* Exercise details *
Copy out every line of the material below that contains the word "section".

***** Supplied entries *****

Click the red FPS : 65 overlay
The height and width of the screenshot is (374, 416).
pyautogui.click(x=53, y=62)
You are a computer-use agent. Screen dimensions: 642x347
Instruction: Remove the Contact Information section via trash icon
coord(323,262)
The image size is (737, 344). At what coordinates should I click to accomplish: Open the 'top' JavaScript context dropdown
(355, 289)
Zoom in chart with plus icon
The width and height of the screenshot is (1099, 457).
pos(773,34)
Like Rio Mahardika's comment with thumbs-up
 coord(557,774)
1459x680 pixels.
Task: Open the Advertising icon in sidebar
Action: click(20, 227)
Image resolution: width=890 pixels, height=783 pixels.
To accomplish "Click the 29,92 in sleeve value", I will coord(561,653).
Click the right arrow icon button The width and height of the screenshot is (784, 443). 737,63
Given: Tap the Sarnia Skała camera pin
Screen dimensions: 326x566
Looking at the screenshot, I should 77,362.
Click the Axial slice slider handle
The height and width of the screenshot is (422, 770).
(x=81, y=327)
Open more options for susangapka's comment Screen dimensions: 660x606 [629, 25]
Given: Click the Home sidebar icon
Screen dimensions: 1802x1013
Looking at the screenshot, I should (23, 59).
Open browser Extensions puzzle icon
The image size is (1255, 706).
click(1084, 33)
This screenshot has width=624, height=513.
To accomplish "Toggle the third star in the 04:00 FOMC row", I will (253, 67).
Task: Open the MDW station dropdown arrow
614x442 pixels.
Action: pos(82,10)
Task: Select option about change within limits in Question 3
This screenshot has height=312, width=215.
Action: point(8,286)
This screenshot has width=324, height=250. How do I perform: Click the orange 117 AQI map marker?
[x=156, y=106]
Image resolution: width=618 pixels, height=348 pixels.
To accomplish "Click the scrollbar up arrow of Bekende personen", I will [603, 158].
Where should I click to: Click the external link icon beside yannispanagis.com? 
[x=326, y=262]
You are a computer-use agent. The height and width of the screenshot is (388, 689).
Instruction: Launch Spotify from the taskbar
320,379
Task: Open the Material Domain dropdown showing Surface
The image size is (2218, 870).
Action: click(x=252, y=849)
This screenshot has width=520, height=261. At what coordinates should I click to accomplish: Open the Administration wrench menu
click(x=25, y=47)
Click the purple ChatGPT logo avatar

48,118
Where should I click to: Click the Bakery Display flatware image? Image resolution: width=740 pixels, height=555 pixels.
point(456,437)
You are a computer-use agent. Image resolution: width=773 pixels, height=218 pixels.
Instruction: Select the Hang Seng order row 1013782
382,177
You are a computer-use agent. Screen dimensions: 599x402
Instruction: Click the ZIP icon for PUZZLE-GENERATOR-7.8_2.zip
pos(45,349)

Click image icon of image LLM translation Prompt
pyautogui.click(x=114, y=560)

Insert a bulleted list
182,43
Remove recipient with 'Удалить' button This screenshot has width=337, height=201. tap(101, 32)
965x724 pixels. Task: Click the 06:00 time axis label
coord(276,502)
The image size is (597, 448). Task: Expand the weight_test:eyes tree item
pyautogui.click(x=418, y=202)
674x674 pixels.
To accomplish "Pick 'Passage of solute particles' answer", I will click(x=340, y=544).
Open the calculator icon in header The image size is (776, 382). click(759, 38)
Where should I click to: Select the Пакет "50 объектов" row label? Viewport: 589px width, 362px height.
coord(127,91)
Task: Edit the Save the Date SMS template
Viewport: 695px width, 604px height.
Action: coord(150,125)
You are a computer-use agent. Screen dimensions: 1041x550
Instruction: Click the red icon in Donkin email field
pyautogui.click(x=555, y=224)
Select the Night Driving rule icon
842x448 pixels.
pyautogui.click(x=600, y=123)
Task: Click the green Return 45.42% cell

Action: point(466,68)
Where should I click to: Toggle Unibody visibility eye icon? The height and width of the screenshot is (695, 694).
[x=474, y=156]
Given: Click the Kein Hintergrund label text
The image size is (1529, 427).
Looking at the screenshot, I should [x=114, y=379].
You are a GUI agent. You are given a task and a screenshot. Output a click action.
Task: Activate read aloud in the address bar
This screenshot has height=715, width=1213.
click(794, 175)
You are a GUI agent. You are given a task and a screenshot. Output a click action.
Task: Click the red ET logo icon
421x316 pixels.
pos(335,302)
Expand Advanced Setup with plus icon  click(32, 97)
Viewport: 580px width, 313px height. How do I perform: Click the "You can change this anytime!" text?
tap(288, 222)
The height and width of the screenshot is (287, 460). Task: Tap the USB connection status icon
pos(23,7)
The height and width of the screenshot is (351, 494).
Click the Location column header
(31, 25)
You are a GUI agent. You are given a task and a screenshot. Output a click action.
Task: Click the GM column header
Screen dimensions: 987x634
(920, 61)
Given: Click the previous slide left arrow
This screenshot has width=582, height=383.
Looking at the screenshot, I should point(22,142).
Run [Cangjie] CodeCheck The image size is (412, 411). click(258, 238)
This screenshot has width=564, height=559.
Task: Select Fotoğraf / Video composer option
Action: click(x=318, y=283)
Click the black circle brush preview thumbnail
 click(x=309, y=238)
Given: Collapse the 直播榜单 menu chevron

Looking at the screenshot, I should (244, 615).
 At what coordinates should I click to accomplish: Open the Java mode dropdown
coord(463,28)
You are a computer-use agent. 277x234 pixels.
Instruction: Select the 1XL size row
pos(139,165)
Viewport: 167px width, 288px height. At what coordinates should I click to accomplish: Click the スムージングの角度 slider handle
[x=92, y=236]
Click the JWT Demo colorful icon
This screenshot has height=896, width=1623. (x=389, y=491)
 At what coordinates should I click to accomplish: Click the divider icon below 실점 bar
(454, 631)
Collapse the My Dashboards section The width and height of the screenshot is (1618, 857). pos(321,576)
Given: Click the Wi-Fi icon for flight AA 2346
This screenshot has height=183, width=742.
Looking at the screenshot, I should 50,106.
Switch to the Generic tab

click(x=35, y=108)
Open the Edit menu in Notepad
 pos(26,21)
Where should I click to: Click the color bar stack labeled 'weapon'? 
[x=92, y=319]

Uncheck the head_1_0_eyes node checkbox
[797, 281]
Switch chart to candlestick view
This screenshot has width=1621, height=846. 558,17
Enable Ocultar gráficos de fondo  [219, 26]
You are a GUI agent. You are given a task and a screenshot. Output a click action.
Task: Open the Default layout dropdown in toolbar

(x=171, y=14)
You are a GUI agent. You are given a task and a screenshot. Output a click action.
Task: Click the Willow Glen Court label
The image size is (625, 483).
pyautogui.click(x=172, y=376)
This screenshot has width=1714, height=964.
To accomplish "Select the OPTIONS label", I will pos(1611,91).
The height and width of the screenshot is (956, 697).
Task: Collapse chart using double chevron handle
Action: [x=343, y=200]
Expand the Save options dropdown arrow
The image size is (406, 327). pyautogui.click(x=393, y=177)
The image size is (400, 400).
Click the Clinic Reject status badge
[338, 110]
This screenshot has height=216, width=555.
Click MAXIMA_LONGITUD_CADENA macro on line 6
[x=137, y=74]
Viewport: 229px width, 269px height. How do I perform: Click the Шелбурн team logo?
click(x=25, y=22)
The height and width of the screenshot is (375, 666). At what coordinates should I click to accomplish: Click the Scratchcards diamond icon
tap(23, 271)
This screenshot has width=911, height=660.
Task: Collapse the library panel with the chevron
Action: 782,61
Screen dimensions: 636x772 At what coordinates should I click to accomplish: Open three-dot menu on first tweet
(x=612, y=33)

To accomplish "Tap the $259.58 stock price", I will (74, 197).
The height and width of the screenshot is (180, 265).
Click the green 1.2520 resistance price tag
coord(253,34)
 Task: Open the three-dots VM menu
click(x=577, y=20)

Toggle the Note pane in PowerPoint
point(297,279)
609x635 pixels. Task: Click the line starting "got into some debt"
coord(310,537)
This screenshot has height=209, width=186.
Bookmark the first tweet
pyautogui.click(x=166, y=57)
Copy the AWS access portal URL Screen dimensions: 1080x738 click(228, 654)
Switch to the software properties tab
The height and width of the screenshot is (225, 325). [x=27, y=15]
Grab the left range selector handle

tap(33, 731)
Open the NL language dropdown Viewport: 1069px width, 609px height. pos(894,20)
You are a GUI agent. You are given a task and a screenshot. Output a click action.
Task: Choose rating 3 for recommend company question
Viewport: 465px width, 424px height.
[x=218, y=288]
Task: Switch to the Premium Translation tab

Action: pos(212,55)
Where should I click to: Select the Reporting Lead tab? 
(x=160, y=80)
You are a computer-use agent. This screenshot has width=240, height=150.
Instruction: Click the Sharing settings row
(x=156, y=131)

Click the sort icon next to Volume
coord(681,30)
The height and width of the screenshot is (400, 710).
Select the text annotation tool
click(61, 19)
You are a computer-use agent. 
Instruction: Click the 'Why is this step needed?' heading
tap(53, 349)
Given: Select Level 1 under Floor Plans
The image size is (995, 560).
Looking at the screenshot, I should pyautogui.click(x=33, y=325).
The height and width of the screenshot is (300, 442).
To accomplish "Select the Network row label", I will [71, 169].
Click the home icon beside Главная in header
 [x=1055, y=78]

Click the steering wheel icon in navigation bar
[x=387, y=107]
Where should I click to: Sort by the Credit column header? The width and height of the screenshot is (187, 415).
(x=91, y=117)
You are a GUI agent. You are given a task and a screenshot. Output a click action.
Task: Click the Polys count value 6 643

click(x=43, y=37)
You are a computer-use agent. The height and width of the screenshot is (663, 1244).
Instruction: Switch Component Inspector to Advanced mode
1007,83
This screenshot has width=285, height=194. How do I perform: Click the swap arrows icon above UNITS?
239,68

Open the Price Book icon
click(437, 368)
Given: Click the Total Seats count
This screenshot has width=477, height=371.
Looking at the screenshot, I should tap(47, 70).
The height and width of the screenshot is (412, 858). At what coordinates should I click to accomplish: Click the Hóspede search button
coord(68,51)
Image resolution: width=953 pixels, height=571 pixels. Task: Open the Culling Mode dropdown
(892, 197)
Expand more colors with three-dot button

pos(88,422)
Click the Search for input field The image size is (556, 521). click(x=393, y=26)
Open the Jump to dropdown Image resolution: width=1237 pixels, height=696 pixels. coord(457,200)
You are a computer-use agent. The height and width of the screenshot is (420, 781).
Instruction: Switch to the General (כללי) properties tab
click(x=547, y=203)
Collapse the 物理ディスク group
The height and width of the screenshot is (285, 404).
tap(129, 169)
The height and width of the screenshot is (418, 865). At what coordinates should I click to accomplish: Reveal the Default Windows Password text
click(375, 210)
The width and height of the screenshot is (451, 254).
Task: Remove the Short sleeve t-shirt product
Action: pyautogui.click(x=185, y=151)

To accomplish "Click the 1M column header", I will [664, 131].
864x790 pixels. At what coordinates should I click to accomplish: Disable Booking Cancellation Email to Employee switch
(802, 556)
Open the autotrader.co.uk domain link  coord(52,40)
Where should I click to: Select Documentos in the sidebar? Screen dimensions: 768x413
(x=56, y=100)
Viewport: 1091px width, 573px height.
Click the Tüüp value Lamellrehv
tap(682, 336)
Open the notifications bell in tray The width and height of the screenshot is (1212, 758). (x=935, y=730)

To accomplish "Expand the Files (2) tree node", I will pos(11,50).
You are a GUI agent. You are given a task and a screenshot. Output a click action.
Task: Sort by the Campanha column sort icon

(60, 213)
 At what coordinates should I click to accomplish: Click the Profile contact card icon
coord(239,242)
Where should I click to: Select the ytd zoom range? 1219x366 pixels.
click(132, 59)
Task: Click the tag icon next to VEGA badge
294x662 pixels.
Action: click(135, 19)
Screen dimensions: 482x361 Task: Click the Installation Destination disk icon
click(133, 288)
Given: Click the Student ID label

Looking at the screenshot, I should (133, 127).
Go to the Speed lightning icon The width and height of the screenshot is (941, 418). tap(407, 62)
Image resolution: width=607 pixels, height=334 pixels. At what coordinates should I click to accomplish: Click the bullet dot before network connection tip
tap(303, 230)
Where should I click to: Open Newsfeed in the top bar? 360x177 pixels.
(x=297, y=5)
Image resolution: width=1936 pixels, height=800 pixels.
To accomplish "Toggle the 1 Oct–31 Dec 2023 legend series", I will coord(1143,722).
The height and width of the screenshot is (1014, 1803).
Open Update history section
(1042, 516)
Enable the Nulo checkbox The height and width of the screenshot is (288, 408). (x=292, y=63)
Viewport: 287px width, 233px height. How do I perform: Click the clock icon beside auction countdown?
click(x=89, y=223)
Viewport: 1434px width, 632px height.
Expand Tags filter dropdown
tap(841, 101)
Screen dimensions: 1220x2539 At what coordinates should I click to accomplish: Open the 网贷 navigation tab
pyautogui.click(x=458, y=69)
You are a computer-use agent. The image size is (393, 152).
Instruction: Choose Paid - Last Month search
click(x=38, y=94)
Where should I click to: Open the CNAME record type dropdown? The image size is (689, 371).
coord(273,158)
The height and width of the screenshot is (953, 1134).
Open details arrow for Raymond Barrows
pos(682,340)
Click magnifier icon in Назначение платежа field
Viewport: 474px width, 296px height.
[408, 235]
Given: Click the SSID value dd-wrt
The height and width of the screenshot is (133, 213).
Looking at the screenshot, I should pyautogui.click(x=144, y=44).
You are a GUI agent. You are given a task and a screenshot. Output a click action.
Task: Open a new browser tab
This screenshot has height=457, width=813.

*****

* Solution *
Instruction: Remove the Contact Information section via trash icon
Collapse the My Dashboards section The width and height of the screenshot is (1618, 857). pos(321,576)
Open Update history section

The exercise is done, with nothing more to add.